Format every line of the rows below as a Markdown table with the columns No. and Line. Number the lines in order and leave out blank ones.

Word and element locating data
....................
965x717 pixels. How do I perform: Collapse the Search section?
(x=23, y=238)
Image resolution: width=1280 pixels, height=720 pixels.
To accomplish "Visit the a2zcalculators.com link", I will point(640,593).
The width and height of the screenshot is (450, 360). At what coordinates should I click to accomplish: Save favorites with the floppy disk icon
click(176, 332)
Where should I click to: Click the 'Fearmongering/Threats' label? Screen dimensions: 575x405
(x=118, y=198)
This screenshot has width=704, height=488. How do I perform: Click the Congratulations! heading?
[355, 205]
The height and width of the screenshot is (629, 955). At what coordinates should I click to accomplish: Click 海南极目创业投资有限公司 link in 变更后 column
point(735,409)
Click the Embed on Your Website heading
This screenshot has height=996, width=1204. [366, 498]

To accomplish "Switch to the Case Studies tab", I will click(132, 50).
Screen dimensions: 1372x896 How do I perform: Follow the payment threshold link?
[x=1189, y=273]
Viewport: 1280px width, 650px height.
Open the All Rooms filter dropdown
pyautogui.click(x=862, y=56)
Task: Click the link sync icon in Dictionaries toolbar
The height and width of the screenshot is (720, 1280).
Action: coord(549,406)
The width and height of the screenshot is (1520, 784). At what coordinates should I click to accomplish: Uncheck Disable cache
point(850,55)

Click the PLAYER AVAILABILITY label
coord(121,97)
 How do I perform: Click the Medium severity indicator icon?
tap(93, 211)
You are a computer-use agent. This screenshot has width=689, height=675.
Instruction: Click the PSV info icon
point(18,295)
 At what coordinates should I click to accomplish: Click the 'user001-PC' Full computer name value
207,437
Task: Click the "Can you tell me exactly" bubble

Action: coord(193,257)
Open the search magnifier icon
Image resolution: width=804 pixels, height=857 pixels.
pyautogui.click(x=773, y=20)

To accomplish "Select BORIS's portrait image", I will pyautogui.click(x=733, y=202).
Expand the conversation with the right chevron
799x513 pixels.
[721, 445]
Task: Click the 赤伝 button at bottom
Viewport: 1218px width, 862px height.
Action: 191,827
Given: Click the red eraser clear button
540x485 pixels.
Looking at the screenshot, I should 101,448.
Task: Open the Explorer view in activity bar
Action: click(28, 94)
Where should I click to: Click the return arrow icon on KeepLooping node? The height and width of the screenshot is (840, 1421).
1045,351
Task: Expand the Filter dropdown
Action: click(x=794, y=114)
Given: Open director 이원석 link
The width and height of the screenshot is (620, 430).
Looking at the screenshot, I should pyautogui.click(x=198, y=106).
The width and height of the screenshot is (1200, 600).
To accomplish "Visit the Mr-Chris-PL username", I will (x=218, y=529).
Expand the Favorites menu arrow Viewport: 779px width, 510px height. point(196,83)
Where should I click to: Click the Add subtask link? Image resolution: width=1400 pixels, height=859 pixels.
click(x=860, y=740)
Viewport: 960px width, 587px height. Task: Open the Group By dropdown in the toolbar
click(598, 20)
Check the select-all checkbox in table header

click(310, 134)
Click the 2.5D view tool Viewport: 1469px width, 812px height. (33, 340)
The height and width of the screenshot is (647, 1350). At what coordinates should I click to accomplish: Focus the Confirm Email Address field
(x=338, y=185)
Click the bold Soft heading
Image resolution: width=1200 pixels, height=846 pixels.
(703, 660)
....................
**Task output**
| No. | Line |
|---|---|
| 1 | 965x717 pixels. How do I perform: Collapse the Search section? |
| 2 | (x=23, y=238) |
| 3 | Image resolution: width=1280 pixels, height=720 pixels. |
| 4 | To accomplish "Visit the a2zcalculators.com link", I will point(640,593). |
| 5 | The width and height of the screenshot is (450, 360). At what coordinates should I click to accomplish: Save favorites with the floppy disk icon |
| 6 | click(176, 332) |
| 7 | Where should I click to: Click the 'Fearmongering/Threats' label? Screen dimensions: 575x405 |
| 8 | (x=118, y=198) |
| 9 | This screenshot has width=704, height=488. How do I perform: Click the Congratulations! heading? |
| 10 | [355, 205] |
| 11 | The height and width of the screenshot is (629, 955). At what coordinates should I click to accomplish: Click 海南极目创业投资有限公司 link in 变更后 column |
| 12 | point(735,409) |
| 13 | Click the Embed on Your Website heading |
| 14 | This screenshot has height=996, width=1204. [366, 498] |
| 15 | To accomplish "Switch to the Case Studies tab", I will click(132, 50). |
| 16 | Screen dimensions: 1372x896 How do I perform: Follow the payment threshold link? |
| 17 | [x=1189, y=273] |
| 18 | Viewport: 1280px width, 650px height. |
| 19 | Open the All Rooms filter dropdown |
| 20 | pyautogui.click(x=862, y=56) |
| 21 | Task: Click the link sync icon in Dictionaries toolbar |
| 22 | The height and width of the screenshot is (720, 1280). |
| 23 | Action: coord(549,406) |
| 24 | The width and height of the screenshot is (1520, 784). At what coordinates should I click to accomplish: Uncheck Disable cache |
| 25 | point(850,55) |
| 26 | Click the PLAYER AVAILABILITY label |
| 27 | coord(121,97) |
| 28 |  How do I perform: Click the Medium severity indicator icon? |
| 29 | tap(93, 211) |
| 30 | You are a computer-use agent. This screenshot has width=689, height=675. |
| 31 | Instruction: Click the PSV info icon |
| 32 | point(18,295) |
| 33 |  At what coordinates should I click to accomplish: Click the 'user001-PC' Full computer name value |
| 34 | 207,437 |
| 35 | Task: Click the "Can you tell me exactly" bubble |
| 36 | Action: coord(193,257) |
| 37 | Open the search magnifier icon |
| 38 | Image resolution: width=804 pixels, height=857 pixels. |
| 39 | pyautogui.click(x=773, y=20) |
| 40 | To accomplish "Select BORIS's portrait image", I will pyautogui.click(x=733, y=202). |
| 41 | Expand the conversation with the right chevron |
| 42 | 799x513 pixels. |
| 43 | [721, 445] |
| 44 | Task: Click the 赤伝 button at bottom |
| 45 | Viewport: 1218px width, 862px height. |
| 46 | Action: 191,827 |
| 47 | Given: Click the red eraser clear button |
| 48 | 540x485 pixels. |
| 49 | Looking at the screenshot, I should 101,448. |
| 50 | Task: Open the Explorer view in activity bar |
| 51 | Action: click(28, 94) |
| 52 | Where should I click to: Click the return arrow icon on KeepLooping node? The height and width of the screenshot is (840, 1421). |
| 53 | 1045,351 |
| 54 | Task: Expand the Filter dropdown |
| 55 | Action: click(x=794, y=114) |
| 56 | Given: Open director 이원석 link |
| 57 | The width and height of the screenshot is (620, 430). |
| 58 | Looking at the screenshot, I should pyautogui.click(x=198, y=106). |
| 59 | The width and height of the screenshot is (1200, 600). |
| 60 | To accomplish "Visit the Mr-Chris-PL username", I will (x=218, y=529). |
| 61 | Expand the Favorites menu arrow Viewport: 779px width, 510px height. point(196,83) |
| 62 | Where should I click to: Click the Add subtask link? Image resolution: width=1400 pixels, height=859 pixels. |
| 63 | click(x=860, y=740) |
| 64 | Viewport: 960px width, 587px height. Task: Open the Group By dropdown in the toolbar |
| 65 | click(598, 20) |
| 66 | Check the select-all checkbox in table header |
| 67 | click(310, 134) |
| 68 | Click the 2.5D view tool Viewport: 1469px width, 812px height. (33, 340) |
| 69 | The height and width of the screenshot is (647, 1350). At what coordinates should I click to accomplish: Focus the Confirm Email Address field |
| 70 | (x=338, y=185) |
| 71 | Click the bold Soft heading |
| 72 | Image resolution: width=1200 pixels, height=846 pixels. |
| 73 | (703, 660) |